Question

Find four consecutive integers such that the sum of the first and fourth integers equals the sum of the second and third integers.

Answer

**step1** Understanding the problem

The problem asks us to find four numbers that follow each other in order, which are called consecutive integers. We need to find a set of these four numbers such that if we add the first number and the fourth number, their sum is exactly the same as when we add the second number and the third number.

**step2** Defining consecutive integers

Let's think about what consecutive integers mean. If we pick any whole number, the next consecutive integer is simply that number plus one. For example, if we start with the number 5, the next numbers are 5 + 1 = 6, then 6 + 1 = 7, and then 7 + 1 = 8. So, four consecutive integers can be described in relation to the first number:
The first number
The second number (which is the first number plus 1)
The third number (which is the first number plus 2)
The fourth number (which is the first number plus 3)

**step3** Testing the condition with a general representation

Now, let's use our understanding of consecutive integers to check the condition: "the sum of the first and fourth integers equals the sum of the second and third integers."
Let's think of the first number as a general placeholder, say "The First Number".
The four consecutive integers are:
First: The First Number
Second: The First Number + 1
Third: The First Number + 2
Fourth: The First Number + 3
Let's find the sum of the first and fourth integers:
$$ \text{First} + \text{Fourth} = \text{The First Number} + (\text{The First Number} + 3) $$
This sum means we have two of "The First Number" and an extra 3. So, the sum is "two times The First Number, plus 3".
Now, let's find the sum of the second and third integers:
$$ \text{Second} + \text{Third} = (\text{The First Number} + 1) + (\text{The First Number} + 2) $$
This sum also means we have two of "The First Number", plus 1 and plus 2. The 1 and 2 add up to 3. So, this sum is also "two times The First Number, plus 3".
Since both sums result in the same value ("two times The First Number, plus 3"), this means that the condition is always true, no matter what whole number we choose for "The First Number".
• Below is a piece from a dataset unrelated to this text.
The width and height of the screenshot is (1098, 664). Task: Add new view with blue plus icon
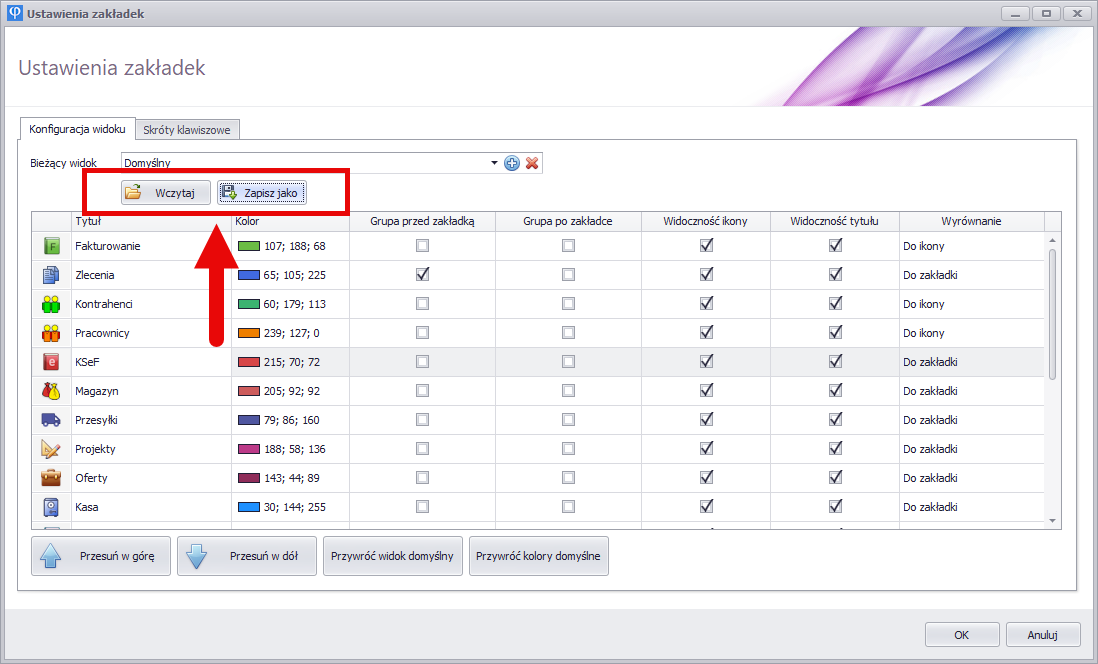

**step4** Providing an example

Since the condition is true for any set of four consecutive integers, we can choose any set as an example. Let's pick a very simple example to demonstrate.
Let the first integer be 1.
The four consecutive integers are:
First integer: 1
Second integer: 1 + 1 = 2
Third integer: 1 + 2 = 3
Fourth integer: 1 + 3 = 4
Now, let's check the condition with these numbers:
Sum of the first and fourth integers: $$1 + 4 = 5$$
Sum of the second and third integers: $$2 + 3 = 5$$
As we can see, both sums are equal to 5. This confirms that this specific set of integers (1, 2, 3, 4) satisfies the given condition.

**step5** Concluding the answer

Because the property holds true for any group of four consecutive integers, any set you choose will satisfy the condition. Therefore, one possible set of four consecutive integers that meets the condition is 1, 2, 3, 4. Other examples could be 5, 6, 7, 8; or 10, 11, 12, 13; and so on.